Since the start of the Israeli campaign in the early hours of July 8, around 95 Palestinians have been killed and more than 500 injured, according to al-Qudra. As the number of victims in Gaza rose, Egypt opened the Rafah border crossing, with hospitals in north Sinai placed on standby to receive the wounded, Egyptian state news agency MENA said.
"We are still facing a difficult, complex and complicated campaign," Netanyahu said after a security cabinet meeting.
Israel has confirmed preparations are under way for a possible ground attack, with tanks seen massing along the border and Netanyahu facing mounting pressure from coalition hardliners to put boots back on the ground in the territory from which Israeli troops and settlers withdrew in 2005.
Since the start of the operation, the Israeli military's biggest offensive on Gaza since November 2012, its forces have hit over 1090 "terror sites."
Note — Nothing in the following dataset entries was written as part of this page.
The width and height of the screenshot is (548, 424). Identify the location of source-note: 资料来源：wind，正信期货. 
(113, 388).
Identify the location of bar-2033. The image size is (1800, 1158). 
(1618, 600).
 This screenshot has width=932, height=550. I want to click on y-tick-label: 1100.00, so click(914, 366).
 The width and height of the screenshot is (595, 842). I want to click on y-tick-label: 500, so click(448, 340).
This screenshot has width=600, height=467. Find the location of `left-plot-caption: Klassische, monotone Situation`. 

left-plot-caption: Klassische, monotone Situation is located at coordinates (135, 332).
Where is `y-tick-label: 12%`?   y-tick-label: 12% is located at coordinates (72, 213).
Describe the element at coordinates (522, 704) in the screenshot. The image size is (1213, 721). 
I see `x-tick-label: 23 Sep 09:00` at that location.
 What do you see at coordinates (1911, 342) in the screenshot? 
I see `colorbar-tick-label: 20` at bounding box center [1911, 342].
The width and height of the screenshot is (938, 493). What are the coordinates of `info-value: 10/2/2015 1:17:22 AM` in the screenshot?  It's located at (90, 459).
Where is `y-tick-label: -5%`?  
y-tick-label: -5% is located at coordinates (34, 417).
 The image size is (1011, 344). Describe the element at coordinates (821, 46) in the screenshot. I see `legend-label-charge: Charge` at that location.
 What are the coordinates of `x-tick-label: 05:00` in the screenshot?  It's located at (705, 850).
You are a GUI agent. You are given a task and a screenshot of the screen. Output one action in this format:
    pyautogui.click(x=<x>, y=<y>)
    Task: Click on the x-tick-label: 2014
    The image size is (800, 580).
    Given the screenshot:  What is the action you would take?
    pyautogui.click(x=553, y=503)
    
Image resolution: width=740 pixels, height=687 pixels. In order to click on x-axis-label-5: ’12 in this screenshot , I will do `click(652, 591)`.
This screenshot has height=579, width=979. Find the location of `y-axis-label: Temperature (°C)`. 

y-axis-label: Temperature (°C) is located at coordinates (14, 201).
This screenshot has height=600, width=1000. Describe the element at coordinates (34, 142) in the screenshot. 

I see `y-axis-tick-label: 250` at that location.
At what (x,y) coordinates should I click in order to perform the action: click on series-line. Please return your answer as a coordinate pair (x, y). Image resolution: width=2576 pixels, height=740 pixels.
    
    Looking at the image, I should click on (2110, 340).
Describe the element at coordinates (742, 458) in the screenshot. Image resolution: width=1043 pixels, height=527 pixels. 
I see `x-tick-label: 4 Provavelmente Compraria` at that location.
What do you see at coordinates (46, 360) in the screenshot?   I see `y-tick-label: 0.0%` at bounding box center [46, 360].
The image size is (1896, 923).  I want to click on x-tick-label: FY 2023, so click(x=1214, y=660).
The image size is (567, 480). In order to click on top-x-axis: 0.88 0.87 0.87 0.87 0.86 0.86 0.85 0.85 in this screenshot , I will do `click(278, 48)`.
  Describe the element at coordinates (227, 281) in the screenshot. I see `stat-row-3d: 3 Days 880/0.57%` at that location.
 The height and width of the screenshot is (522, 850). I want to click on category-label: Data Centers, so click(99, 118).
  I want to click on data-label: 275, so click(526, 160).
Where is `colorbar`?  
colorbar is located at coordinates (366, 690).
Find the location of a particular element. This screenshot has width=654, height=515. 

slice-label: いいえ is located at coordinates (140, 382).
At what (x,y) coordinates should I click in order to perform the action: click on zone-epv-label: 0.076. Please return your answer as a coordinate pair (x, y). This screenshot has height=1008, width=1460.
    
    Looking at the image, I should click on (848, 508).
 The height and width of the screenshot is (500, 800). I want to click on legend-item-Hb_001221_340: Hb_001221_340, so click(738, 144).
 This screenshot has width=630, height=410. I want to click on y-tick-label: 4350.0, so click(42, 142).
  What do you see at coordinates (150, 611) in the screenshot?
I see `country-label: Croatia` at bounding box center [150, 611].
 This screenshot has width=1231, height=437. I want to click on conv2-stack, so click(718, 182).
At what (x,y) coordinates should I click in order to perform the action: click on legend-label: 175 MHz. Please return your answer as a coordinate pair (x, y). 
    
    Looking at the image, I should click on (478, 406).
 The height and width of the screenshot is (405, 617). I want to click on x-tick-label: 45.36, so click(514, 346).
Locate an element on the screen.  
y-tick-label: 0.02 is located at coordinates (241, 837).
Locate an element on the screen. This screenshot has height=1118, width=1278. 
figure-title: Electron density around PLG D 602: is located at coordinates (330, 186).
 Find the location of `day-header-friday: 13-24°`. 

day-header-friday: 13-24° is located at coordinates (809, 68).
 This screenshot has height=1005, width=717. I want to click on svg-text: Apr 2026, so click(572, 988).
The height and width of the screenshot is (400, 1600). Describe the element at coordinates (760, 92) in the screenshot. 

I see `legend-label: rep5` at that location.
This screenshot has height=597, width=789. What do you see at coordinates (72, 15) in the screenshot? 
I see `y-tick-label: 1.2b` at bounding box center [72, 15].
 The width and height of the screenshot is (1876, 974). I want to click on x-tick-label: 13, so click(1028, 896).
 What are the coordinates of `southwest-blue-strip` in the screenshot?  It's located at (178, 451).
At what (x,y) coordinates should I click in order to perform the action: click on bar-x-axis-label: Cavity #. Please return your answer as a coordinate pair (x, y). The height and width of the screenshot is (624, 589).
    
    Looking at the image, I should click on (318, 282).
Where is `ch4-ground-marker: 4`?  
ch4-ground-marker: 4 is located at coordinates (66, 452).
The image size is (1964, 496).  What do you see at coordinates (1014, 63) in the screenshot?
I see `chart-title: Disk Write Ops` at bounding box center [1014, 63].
In the same period, Gaza militants fired 407 mortars and rockets that struck Israel, while another 118 rockets were intercepted, an army spokeswoman said July 11.
Neither side has shown any sign of backing down, and Israel has approved the call-up of 40,000 reservists.
In a news conference, Hamas's armed wing the Ezzedine al-Qassam Brigades issued a veiled threat to kidnap soldiers, saying a "ground war will be a chance to free Palestinian prisoners."
Hamas spokesman Sami Abu Zuhri said in a separate statement that Israel would "pay the price for its crimes," saying an Israeli ground assault would be a mistake.